§ Exercise objective
Look through the data below and, wherever a line carries the word "computer", please copy that line.

╔══

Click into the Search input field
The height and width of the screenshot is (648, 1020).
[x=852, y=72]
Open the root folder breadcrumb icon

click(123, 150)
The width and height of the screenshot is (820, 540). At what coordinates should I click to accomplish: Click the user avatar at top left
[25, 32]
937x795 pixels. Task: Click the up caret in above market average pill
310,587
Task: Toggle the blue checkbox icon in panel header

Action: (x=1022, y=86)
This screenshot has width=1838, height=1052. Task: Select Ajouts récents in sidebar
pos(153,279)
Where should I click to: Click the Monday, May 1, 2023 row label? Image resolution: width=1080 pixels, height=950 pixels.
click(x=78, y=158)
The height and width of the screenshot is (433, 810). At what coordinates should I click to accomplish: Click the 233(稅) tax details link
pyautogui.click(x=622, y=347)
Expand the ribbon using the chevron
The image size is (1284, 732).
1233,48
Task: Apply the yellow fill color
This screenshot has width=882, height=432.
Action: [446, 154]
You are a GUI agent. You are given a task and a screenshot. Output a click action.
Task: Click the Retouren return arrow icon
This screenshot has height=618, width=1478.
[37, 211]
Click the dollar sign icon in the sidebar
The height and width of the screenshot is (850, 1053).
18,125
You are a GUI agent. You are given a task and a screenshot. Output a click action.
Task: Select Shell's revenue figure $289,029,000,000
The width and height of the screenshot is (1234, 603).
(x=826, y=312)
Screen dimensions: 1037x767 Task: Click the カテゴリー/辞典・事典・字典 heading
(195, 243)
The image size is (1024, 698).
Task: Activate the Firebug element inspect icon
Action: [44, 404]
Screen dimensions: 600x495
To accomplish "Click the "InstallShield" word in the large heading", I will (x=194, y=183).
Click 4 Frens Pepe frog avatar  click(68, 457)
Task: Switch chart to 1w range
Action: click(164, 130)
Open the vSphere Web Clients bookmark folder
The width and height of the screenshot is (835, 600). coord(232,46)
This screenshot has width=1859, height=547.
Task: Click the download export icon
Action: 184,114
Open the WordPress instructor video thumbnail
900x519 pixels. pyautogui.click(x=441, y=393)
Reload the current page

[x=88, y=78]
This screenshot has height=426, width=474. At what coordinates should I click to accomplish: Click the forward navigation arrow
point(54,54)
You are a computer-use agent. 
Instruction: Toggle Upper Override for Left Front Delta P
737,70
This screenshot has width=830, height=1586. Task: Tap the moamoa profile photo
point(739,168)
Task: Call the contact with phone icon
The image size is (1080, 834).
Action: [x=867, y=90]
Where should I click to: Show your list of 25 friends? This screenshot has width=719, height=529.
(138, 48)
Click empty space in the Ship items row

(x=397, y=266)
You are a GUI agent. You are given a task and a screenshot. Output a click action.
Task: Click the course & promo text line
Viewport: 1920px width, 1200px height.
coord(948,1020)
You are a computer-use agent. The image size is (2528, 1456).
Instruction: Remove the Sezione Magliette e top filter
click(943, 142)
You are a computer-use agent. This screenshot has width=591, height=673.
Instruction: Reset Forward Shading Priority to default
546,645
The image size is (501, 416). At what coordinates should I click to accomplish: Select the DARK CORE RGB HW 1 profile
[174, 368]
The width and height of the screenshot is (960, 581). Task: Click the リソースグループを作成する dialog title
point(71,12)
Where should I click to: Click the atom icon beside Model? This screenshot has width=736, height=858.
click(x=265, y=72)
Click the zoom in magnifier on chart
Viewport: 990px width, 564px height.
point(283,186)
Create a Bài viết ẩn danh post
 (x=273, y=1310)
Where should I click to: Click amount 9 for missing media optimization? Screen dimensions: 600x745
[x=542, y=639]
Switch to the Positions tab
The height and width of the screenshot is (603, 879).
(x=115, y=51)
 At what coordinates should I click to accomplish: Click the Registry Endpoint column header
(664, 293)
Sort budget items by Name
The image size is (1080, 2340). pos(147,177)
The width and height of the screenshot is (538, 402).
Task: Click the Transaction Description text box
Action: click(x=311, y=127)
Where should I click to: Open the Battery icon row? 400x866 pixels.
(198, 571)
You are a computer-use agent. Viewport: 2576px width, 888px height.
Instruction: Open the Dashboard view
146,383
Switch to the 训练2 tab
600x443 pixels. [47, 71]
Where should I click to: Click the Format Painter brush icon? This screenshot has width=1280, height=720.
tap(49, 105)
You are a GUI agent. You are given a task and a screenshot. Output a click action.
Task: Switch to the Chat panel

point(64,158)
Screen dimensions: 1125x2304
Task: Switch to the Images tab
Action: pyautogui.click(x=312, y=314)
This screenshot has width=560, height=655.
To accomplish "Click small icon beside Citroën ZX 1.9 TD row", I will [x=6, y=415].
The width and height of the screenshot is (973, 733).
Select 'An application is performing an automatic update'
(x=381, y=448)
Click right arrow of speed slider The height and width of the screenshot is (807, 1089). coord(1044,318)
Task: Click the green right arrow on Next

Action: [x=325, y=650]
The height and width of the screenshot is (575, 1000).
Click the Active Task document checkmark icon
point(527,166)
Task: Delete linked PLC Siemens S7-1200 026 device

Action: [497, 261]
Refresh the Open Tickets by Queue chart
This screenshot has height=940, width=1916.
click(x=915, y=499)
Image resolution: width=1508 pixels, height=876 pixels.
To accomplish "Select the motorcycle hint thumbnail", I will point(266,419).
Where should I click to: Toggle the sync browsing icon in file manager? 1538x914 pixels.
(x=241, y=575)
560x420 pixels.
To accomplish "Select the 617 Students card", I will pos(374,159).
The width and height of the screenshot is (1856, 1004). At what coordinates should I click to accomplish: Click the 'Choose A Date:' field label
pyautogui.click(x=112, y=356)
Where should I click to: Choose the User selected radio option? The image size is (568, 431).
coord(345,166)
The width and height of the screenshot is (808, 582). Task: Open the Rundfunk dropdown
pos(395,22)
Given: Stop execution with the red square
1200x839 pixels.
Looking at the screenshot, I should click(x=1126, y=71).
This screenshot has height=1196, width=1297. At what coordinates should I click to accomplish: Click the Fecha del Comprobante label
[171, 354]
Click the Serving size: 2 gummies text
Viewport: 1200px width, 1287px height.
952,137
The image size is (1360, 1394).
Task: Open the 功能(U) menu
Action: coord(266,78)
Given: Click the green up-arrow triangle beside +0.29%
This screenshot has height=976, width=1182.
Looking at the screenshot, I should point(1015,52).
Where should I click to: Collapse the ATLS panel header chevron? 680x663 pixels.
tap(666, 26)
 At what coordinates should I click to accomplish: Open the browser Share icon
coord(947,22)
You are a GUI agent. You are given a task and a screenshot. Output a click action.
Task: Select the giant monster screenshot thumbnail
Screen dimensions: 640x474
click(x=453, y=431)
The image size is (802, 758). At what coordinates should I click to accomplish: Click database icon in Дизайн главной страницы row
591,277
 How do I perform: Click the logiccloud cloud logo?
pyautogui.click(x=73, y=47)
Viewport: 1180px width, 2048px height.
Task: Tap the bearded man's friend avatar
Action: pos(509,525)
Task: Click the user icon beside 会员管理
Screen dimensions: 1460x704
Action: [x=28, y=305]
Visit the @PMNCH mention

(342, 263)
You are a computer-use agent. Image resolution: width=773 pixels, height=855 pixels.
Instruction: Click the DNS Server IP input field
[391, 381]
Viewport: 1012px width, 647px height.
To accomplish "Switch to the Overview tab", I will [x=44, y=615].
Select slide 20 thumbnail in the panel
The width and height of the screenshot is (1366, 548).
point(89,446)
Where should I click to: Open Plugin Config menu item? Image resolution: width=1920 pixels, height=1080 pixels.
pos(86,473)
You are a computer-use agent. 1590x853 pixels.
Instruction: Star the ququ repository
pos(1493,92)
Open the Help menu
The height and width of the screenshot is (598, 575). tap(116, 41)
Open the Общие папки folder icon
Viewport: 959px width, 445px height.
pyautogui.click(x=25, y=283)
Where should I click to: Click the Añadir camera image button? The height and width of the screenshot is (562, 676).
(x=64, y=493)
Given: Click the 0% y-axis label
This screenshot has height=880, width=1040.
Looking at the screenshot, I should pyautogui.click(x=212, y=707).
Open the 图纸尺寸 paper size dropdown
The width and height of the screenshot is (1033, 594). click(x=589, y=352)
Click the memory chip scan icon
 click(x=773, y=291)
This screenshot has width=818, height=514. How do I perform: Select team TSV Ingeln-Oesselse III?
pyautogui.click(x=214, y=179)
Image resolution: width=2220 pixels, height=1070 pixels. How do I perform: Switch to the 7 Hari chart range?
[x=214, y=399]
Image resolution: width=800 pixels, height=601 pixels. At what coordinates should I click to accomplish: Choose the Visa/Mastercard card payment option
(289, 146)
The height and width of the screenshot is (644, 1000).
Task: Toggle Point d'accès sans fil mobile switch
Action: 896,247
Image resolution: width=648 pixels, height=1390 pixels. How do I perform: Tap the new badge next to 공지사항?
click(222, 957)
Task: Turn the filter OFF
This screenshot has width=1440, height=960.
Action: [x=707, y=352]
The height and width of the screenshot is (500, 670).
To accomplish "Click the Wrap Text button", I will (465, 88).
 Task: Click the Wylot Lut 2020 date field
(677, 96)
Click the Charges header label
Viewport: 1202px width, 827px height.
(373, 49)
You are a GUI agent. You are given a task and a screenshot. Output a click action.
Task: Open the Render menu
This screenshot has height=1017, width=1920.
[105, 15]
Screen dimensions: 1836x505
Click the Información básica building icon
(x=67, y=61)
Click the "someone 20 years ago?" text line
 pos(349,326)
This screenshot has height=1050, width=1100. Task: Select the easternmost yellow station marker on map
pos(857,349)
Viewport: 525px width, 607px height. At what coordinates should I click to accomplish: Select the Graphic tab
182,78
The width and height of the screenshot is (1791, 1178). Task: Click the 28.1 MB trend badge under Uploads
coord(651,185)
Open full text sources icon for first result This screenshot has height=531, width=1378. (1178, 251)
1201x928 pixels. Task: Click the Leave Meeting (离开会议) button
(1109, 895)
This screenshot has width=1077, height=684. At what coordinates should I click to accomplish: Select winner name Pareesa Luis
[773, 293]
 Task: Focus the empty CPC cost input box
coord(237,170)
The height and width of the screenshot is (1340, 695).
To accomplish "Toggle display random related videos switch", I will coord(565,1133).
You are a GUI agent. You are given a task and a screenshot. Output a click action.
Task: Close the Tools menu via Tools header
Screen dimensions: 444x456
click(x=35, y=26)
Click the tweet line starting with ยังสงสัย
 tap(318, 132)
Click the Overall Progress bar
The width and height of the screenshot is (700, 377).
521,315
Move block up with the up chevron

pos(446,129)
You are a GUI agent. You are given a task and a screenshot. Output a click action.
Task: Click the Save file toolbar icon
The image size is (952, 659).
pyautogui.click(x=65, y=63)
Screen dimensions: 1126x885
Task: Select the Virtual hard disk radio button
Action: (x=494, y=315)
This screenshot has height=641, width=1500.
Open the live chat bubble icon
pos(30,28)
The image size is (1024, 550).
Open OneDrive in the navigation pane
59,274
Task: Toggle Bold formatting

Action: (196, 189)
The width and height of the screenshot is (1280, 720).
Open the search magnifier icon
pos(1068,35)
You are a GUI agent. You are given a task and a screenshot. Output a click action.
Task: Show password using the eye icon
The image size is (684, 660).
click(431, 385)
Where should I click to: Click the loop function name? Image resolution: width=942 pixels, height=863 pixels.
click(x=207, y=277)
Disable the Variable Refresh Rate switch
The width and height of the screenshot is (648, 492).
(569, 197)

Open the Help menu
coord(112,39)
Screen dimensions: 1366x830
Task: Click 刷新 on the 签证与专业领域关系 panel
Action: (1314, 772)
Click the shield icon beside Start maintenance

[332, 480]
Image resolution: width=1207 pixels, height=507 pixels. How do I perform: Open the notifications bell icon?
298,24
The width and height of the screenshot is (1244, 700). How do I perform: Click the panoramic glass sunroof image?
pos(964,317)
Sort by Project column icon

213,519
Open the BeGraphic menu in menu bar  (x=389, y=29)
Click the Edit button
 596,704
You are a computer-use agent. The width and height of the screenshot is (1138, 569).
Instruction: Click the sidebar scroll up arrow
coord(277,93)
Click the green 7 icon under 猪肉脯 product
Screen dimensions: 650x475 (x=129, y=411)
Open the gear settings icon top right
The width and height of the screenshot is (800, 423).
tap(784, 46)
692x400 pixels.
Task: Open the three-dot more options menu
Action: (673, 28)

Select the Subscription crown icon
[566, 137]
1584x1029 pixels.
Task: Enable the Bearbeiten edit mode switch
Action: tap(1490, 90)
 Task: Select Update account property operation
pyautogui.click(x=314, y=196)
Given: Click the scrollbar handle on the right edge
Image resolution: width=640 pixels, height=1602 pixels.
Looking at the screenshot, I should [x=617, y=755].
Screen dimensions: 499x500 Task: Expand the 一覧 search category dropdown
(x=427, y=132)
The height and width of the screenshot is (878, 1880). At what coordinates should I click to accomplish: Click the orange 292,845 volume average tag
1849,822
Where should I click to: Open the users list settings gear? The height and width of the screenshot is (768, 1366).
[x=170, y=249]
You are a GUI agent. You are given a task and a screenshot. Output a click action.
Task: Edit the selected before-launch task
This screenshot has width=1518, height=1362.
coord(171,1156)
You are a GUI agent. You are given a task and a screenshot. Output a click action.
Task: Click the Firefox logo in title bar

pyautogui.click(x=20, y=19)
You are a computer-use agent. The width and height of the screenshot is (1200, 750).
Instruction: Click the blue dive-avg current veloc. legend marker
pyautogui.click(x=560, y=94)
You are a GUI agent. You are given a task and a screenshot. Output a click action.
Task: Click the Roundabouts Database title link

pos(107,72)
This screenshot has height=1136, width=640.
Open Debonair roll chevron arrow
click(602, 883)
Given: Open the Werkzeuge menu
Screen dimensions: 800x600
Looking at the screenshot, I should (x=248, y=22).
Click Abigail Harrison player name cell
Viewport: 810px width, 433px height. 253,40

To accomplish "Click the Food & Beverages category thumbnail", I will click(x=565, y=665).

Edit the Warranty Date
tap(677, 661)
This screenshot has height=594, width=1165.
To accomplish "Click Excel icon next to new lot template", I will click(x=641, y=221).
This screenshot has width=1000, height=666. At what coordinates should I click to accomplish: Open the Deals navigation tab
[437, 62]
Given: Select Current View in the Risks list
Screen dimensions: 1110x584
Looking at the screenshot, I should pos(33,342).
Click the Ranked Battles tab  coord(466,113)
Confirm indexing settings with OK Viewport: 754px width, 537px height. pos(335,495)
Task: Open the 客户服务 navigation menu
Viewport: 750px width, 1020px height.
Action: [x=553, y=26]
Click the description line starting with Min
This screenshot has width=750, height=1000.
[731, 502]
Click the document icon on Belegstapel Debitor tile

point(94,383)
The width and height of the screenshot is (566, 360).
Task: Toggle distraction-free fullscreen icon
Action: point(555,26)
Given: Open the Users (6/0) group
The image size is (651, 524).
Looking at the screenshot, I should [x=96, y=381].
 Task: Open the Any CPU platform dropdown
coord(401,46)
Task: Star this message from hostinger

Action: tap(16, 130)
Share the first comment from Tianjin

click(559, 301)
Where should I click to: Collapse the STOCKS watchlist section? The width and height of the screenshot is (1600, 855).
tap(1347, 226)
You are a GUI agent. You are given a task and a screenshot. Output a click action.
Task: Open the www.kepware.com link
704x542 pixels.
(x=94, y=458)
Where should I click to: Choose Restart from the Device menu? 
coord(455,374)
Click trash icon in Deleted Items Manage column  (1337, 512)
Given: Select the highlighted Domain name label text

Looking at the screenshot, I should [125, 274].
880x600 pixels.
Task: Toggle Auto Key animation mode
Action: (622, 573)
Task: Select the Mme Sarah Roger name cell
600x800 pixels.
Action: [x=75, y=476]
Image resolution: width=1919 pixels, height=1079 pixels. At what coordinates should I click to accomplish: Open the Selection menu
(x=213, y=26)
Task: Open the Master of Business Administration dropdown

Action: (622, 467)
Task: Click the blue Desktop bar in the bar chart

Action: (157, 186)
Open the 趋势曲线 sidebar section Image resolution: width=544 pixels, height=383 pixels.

╚══

§ Solution
You are a computer-use agent. 
You are a computer-use agent. The image size is (2528, 1456).
You are a computer-use agent. This screenshot has width=591, height=673.
You are a computer-use agent. Viewport: 2576px width, 888px height.
You are a computer-use agent. Image resolution: width=773 pixels, height=855 pixels.
You are a computer-use agent. 1590x853 pixels.
You are a computer-use agent. The width and height of the screenshot is (1138, 569).
You are a computer-use agent. The width and height of the screenshot is (1200, 750).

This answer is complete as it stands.